» **Exercise objective**:
What is needed is a verbatim copy of all the records.
Data for processing START
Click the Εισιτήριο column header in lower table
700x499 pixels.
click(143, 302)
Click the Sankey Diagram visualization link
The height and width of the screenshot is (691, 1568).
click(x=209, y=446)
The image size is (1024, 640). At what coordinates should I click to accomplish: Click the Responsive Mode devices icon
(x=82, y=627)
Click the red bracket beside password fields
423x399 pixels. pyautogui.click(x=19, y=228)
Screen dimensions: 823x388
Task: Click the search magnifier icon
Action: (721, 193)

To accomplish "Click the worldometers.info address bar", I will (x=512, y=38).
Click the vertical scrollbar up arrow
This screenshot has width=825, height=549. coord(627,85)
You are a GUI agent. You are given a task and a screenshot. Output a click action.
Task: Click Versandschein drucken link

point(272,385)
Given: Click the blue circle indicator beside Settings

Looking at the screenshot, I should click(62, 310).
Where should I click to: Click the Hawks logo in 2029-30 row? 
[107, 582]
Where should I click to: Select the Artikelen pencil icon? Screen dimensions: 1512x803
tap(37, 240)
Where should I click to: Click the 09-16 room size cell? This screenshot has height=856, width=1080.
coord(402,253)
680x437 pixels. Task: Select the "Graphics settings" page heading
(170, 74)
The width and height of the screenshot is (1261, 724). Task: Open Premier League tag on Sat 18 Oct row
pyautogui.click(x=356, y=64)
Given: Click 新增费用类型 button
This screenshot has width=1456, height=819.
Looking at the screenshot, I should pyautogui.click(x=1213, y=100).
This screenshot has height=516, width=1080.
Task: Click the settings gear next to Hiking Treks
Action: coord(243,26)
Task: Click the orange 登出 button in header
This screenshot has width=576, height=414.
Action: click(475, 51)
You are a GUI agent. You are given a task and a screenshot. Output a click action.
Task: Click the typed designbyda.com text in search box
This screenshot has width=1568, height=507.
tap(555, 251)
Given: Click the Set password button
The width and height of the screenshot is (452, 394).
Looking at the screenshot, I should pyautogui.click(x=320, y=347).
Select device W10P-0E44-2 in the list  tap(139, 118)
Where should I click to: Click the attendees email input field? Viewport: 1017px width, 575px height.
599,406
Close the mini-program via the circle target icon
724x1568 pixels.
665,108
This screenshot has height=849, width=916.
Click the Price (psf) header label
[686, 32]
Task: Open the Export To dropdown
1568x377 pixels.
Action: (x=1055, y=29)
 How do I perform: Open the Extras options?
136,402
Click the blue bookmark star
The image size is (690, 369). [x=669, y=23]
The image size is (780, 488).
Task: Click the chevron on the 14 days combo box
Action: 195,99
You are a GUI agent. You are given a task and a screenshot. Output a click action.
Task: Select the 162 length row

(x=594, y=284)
Data for processing END
» **Answer below**:
Click the Εισιτήριο column header in lower table
700x499 pixels.
click(143, 302)
Click the Sankey Diagram visualization link
The height and width of the screenshot is (691, 1568).
click(x=209, y=446)
The image size is (1024, 640). At what coordinates should I click to accomplish: Click the Responsive Mode devices icon
(x=82, y=627)
Click the red bracket beside password fields
423x399 pixels. pyautogui.click(x=19, y=228)
Screen dimensions: 823x388
Task: Click the search magnifier icon
Action: (721, 193)

To accomplish "Click the worldometers.info address bar", I will (x=512, y=38).
Click the vertical scrollbar up arrow
This screenshot has width=825, height=549. coord(627,85)
You are a GUI agent. You are given a task and a screenshot. Output a click action.
Task: Click Versandschein drucken link

point(272,385)
Given: Click the blue circle indicator beside Settings

Looking at the screenshot, I should click(62, 310).
Where should I click to: Click the Hawks logo in 2029-30 row? 
[107, 582]
Where should I click to: Select the Artikelen pencil icon? Screen dimensions: 1512x803
tap(37, 240)
Where should I click to: Click the 09-16 room size cell? This screenshot has height=856, width=1080.
coord(402,253)
680x437 pixels. Task: Select the "Graphics settings" page heading
(170, 74)
The width and height of the screenshot is (1261, 724). Task: Open Premier League tag on Sat 18 Oct row
pyautogui.click(x=356, y=64)
Given: Click 新增费用类型 button
This screenshot has width=1456, height=819.
Looking at the screenshot, I should pyautogui.click(x=1213, y=100).
This screenshot has height=516, width=1080.
Task: Click the settings gear next to Hiking Treks
Action: coord(243,26)
Task: Click the orange 登出 button in header
This screenshot has width=576, height=414.
Action: click(475, 51)
You are a GUI agent. You are given a task and a screenshot. Output a click action.
Task: Click the typed designbyda.com text in search box
This screenshot has width=1568, height=507.
tap(555, 251)
Given: Click the Set password button
The width and height of the screenshot is (452, 394).
Looking at the screenshot, I should pyautogui.click(x=320, y=347).
Select device W10P-0E44-2 in the list  tap(139, 118)
Where should I click to: Click the attendees email input field? Viewport: 1017px width, 575px height.
599,406
Close the mini-program via the circle target icon
724x1568 pixels.
665,108
This screenshot has height=849, width=916.
Click the Price (psf) header label
[686, 32]
Task: Open the Export To dropdown
1568x377 pixels.
Action: (x=1055, y=29)
 How do I perform: Open the Extras options?
136,402
Click the blue bookmark star
The image size is (690, 369). [x=669, y=23]
The image size is (780, 488).
Task: Click the chevron on the 14 days combo box
Action: 195,99
You are a GUI agent. You are given a task and a screenshot. Output a click action.
Task: Select the 162 length row

(x=594, y=284)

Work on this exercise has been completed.